Open the Google Play Store app, tap your profile icon, and select Payments & Subscriptions, then Subscriptions. Tap the Harper’s Bazaar subscription and hit Cancel. Google recommends canceling at least 48 hours before your renewal date to avoid being charged for the next cycle.
For print subscriptions canceled directly through Hearst, you’ll receive a refund for all remaining issues that haven’t been mailed yet. Hearst’s customer service page puts it plainly: accept any issues already in the mail as complimentary, and disregard any invoices that arrive after you cancel.1Harper’s BAZAAR. Harper’s BAZAAR Magazine Customer Service
Digital subscriptions through Apple or Google Play work differently. No federal law requires a prorated refund for the unused portion of a digital billing cycle. Instead, you keep access to the content through the end of the period you already paid for, and the subscription simply won’t renew. If you cancel on day three of a monthly cycle, you still have the rest of that month.
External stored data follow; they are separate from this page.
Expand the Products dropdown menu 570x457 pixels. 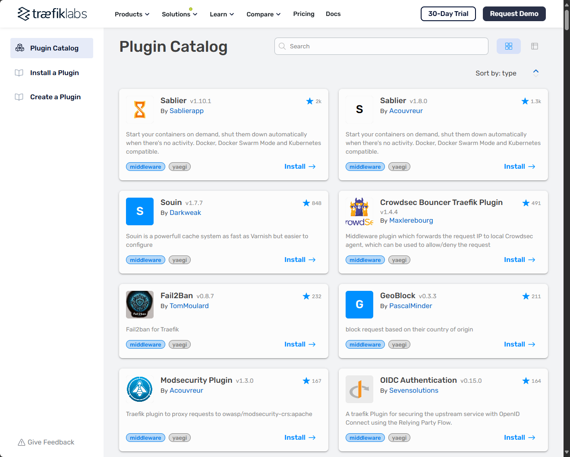point(132,14)
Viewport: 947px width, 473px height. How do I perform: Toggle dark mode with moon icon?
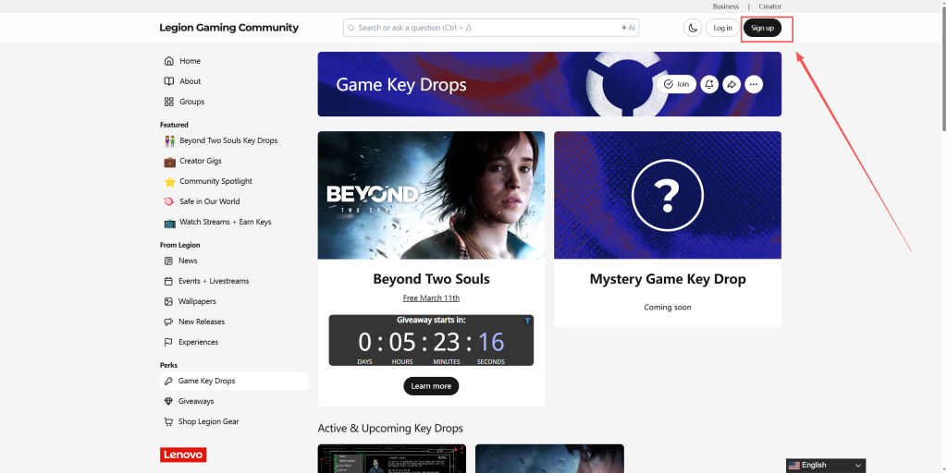(x=693, y=28)
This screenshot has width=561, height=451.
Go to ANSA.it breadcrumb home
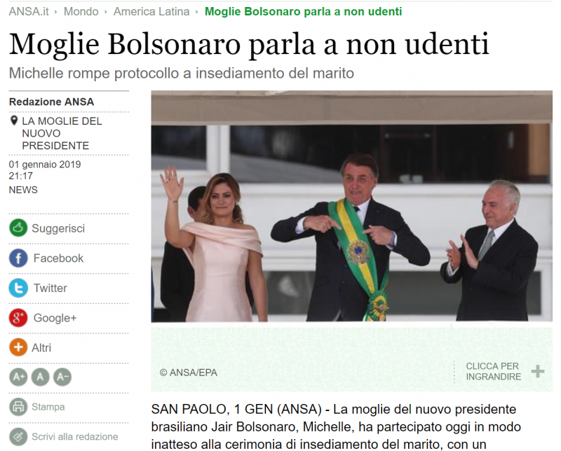(29, 11)
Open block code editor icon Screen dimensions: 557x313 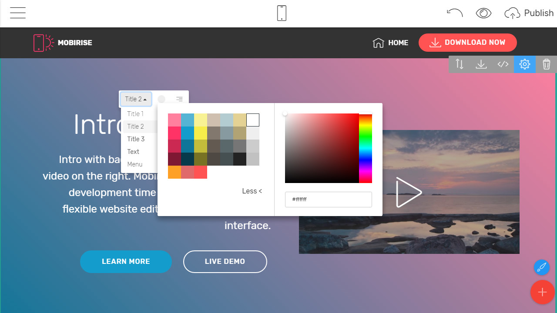[x=503, y=64]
Occasionally, a charge slips through after you’ve canceled. This happens most often when a cancellation is submitted too close to the billing date, or when a print cancellation by mail hasn’t been processed yet. Don’t panic, but do act quickly.
Start by contacting the company that charged you. If you canceled through Hearst, call 800-888-3045 with your cancellation confirmation in hand. For platform subscriptions, check your Apple or Google account to confirm the cancellation actually went through.
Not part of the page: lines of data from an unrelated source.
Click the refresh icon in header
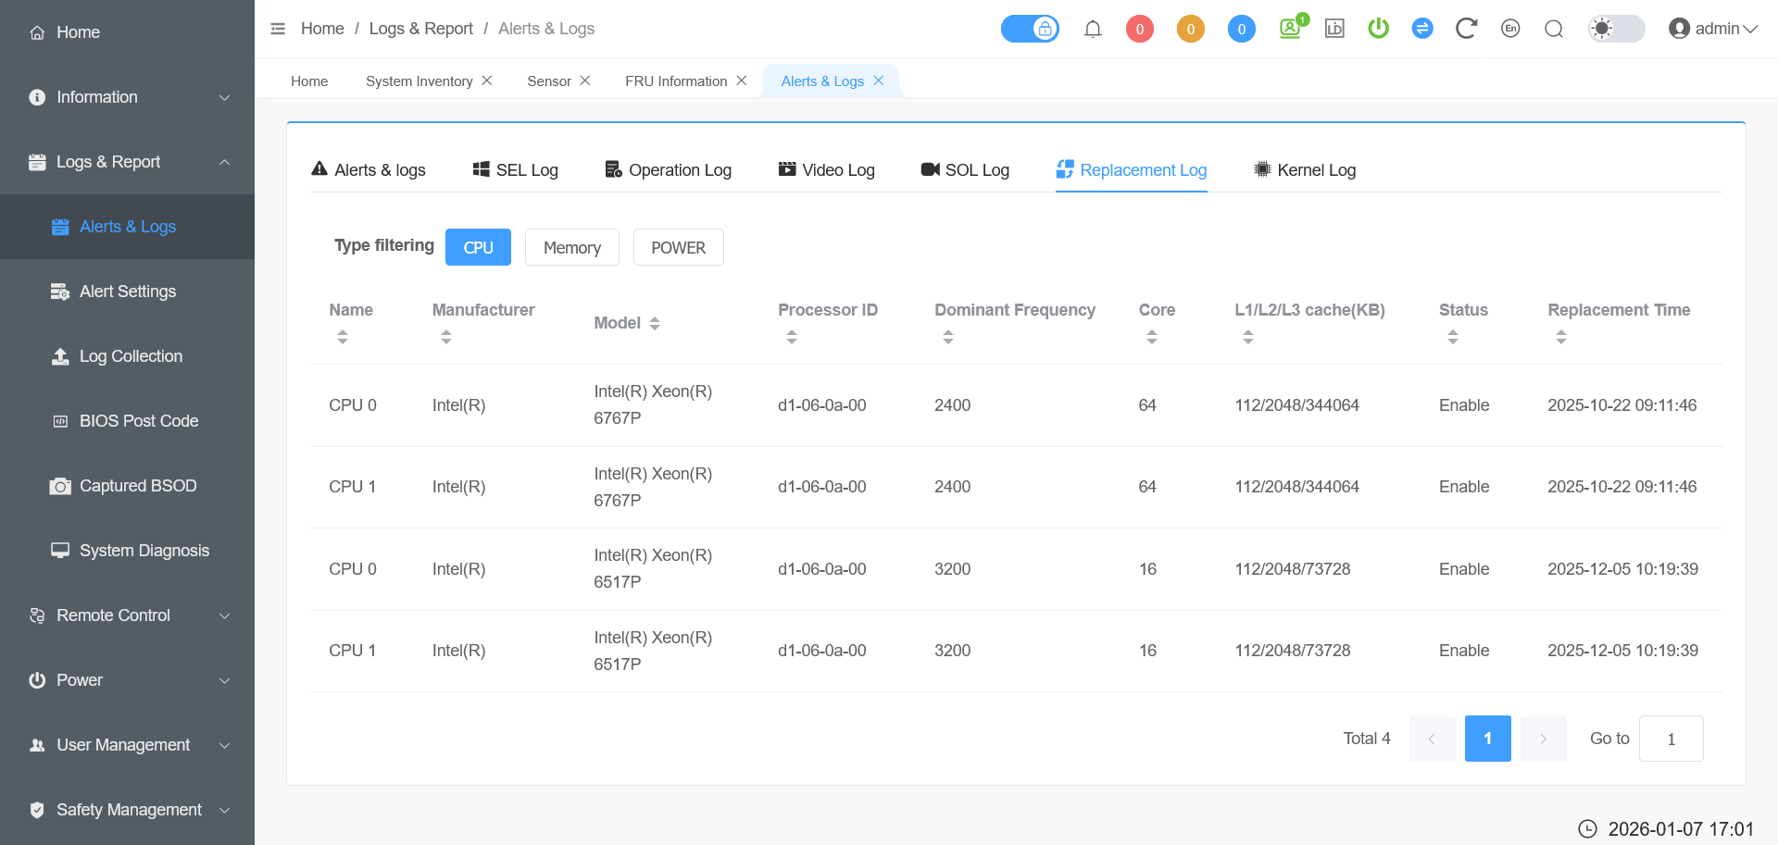This screenshot has width=1778, height=845. pyautogui.click(x=1465, y=29)
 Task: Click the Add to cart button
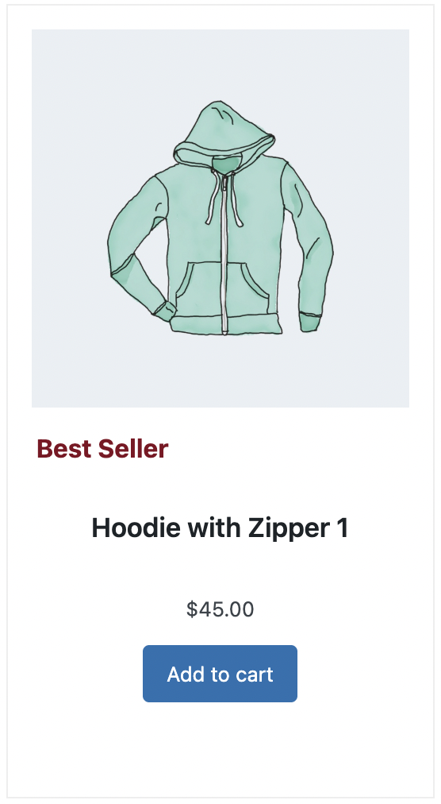pos(220,673)
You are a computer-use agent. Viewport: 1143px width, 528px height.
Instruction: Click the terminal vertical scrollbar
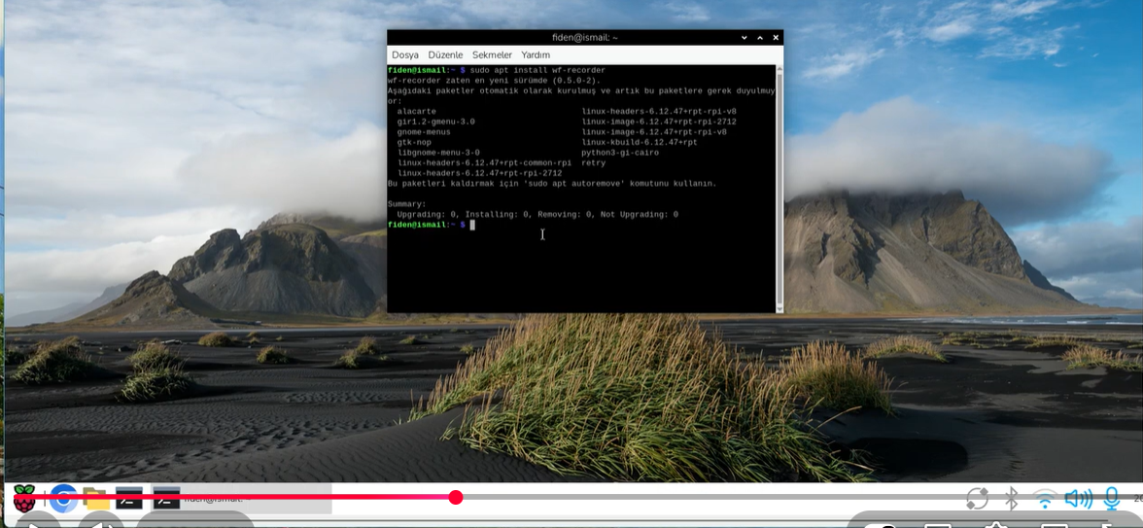pos(779,185)
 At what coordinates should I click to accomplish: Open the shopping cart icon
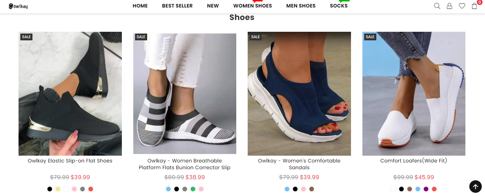(x=474, y=6)

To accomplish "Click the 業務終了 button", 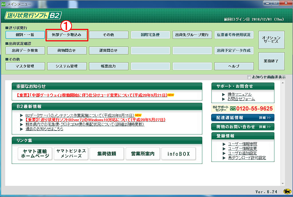I will (x=271, y=61).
If the company won’t reverse the charge, you can file a dispute (also called a chargeback) with your credit or debit card issuer. The FTC recommends doing this online through your card company’s portal or by calling the number on the back of your card.3Federal Trade Commission. How to Stop Subscriptions You Never Ordered Follow up in writing for a paper trail. You have 60 days from when the statement containing the disputed charge was sent to you to file that dispute.4Federal Trade Commission. Sample Letter for Disputing Credit and Debit Card Charges
Another option is placing a stop-payment order through your bank, which tells the bank to block future charges from a specific company. Banks typically charge a fee for this service. One important caveat: a stop-payment order blocks the payment but does not cancel the underlying subscription. You could end up with an unpaid balance the company considers owed. Always cancel the subscription itself first, then use a stop-payment only as a backup if charges keep appearing.5Consumer Financial Protection Bureau. How Do I Stop Automatic Payments from My Bank Account
Federal law gives you baseline protections when dealing with any subscription sold online. Under the Restore Online Shoppers’ Confidence Act, any business that charges you through a negative option feature on the internet must provide simple mechanisms for you to stop recurring charges.6Office of the Law Revision Counsel. 15 USC 8403 – Negative Option Marketing on the Internet The company also must clearly disclose all material terms before collecting your billing information and must obtain your express consent before charging you.
The FTC finalized a broader “Click-to-Cancel” rule in October 2024 that would have required cancellation to be as easy as sign-up across all media, not just the internet. However, the U.S. Court of Appeals for the Eighth Circuit vacated that rule on procedural grounds in July 2025, and the FTC is currently pursuing a new rulemaking effort. In the meantime, ROSCA remains the primary federal statute protecting your right to a straightforward cancellation process for online subscriptions.6Office of the Law Revision Counsel. 15 USC 8403 – Negative Option Marketing on the Internet
Many states also have their own automatic renewal laws that may impose additional requirements on publishers, including advance notice before a subscription renews. Those rules vary by state, so check your state attorney general’s website if you believe a company is making cancellation unreasonably difficult.